### Ausgewählter Textauszug

************

Wie viel Schuld ist zu viel Schuld?
Es geht dabei nur vordergründig um die titelgebende Kai-Wahl. Hintergründig dreht sich alles um die Frage der Schuld, beziehungsweise wie viel davon man auf sich laden kann, um die Wahrheit zu verdecken. Durch die Enthüllung am Ende, dass Bareil gelogen hat, um die legendäre Kai Opaka zu schützen, erhalten die Szenen, in denen er sich den Visionen des Drehkörpers aussetzt, schon fast etwas Selbstkasteiendes. Er setzt sich ihnen aus, um herauszufinden, ob sein Tun gerechtfertigt war. Doch was er erfährt, ist keine Absolution. Sondern vielmehr Verwirrung und das Gefühl, dass er als Kai keine gute Wahl wäre, weil er dann über Leichen gehen müsste.
Dementsprechend verwundert es kaum, dass er doch wahrnehmbar erleichtert ist, als Kira Nerys ihn mit seinen Taten konfrontierte. Der Druck, zum einen ein würdiger Nachfolger für die in Die Prophezeiung verstorbene Kai Opaka zu sein, aber gleichzeitig ihr düsteres Geheimnis weiterhin zu verbergen, war dann am Ende doch zu groß für ihn. Auch wenn er das selbst vermutlich nie zugegeben hätte.

************

### Datensätze
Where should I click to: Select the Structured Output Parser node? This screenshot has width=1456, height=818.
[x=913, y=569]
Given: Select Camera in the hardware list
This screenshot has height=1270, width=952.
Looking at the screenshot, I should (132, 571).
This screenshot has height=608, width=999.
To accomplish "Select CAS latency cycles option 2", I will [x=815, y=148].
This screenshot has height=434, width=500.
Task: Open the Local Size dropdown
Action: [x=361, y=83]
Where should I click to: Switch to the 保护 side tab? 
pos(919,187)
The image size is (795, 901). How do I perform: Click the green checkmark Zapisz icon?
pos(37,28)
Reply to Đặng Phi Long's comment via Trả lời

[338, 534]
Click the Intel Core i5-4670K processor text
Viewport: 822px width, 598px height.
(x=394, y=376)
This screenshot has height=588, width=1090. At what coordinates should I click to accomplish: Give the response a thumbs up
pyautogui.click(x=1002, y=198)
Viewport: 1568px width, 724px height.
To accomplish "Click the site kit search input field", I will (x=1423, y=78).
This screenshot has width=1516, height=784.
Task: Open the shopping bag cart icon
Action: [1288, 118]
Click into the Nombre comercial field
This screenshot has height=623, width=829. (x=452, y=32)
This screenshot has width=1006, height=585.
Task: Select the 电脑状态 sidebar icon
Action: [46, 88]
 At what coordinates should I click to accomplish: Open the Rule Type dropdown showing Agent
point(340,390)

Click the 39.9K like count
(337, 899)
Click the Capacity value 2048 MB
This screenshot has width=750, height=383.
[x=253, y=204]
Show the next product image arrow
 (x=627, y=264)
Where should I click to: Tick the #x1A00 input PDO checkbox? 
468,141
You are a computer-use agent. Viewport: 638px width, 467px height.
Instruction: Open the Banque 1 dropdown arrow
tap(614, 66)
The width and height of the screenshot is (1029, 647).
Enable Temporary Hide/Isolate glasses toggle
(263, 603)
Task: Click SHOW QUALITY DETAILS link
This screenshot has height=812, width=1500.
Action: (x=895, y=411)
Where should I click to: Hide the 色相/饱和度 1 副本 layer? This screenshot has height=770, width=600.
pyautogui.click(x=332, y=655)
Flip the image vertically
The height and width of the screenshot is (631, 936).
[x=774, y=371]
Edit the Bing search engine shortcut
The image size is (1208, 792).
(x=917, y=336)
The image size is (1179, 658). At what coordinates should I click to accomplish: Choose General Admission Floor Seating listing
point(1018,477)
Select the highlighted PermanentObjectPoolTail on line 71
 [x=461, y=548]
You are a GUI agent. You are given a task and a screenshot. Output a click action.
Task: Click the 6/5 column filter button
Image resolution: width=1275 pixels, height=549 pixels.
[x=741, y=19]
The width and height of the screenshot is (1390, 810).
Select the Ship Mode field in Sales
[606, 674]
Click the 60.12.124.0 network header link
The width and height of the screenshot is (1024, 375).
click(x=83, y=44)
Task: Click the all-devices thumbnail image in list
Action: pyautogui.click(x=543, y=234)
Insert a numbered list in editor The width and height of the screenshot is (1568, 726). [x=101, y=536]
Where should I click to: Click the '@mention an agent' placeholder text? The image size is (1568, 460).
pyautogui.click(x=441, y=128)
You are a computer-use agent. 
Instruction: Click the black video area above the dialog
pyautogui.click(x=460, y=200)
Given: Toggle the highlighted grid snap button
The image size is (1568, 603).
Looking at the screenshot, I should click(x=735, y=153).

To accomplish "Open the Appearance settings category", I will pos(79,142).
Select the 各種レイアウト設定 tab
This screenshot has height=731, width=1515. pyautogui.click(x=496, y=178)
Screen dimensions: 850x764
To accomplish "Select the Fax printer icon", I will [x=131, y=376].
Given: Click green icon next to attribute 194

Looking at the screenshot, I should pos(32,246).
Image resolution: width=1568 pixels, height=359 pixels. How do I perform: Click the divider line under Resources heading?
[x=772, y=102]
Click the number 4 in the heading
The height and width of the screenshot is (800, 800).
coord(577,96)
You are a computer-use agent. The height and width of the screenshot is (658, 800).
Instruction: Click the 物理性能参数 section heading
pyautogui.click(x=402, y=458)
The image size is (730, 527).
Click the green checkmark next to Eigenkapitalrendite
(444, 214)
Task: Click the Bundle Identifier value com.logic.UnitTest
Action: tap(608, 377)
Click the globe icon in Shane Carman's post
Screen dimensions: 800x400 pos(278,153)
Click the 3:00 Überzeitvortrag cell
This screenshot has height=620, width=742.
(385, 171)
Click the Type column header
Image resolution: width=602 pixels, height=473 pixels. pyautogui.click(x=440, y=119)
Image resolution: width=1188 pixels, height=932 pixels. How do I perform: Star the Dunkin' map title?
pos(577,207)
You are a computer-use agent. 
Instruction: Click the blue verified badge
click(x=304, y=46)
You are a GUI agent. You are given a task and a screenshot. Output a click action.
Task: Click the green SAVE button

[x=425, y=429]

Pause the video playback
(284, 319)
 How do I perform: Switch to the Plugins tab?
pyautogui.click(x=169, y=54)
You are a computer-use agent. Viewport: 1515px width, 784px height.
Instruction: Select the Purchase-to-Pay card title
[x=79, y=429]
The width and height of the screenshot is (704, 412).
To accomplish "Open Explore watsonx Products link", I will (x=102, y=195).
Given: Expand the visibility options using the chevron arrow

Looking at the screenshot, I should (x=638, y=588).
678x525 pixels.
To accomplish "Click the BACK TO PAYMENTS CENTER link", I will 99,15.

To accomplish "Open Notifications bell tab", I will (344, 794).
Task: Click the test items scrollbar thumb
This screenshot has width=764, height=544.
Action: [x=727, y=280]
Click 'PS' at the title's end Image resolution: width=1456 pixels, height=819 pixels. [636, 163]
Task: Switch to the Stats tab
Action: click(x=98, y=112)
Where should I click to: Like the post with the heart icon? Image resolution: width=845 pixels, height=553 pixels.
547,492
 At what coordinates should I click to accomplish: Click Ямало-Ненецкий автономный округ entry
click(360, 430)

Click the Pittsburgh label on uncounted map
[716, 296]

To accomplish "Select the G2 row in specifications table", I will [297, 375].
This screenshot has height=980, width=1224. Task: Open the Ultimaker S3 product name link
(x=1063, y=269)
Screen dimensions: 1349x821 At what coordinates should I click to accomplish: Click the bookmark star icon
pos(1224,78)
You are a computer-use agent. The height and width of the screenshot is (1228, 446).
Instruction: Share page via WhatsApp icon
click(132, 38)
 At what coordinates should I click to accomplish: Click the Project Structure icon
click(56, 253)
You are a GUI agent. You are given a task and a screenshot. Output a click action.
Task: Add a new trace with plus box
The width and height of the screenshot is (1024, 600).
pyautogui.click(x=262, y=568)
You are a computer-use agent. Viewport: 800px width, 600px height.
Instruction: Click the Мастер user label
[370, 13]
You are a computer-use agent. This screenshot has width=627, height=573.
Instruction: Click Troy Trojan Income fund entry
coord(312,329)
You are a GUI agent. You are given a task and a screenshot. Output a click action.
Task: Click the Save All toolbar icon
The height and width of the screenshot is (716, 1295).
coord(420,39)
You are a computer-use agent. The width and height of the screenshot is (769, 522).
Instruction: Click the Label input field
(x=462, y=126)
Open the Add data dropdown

************

### Aufgabe
Wen wollte Bareil laut dem Textauszug über die Kai-Wahl mit seiner Lüge schützen? Die Datensätze haben eine andere Herkunft als der Textauszug.

### Lösung
Die legendäre Kai Opaka.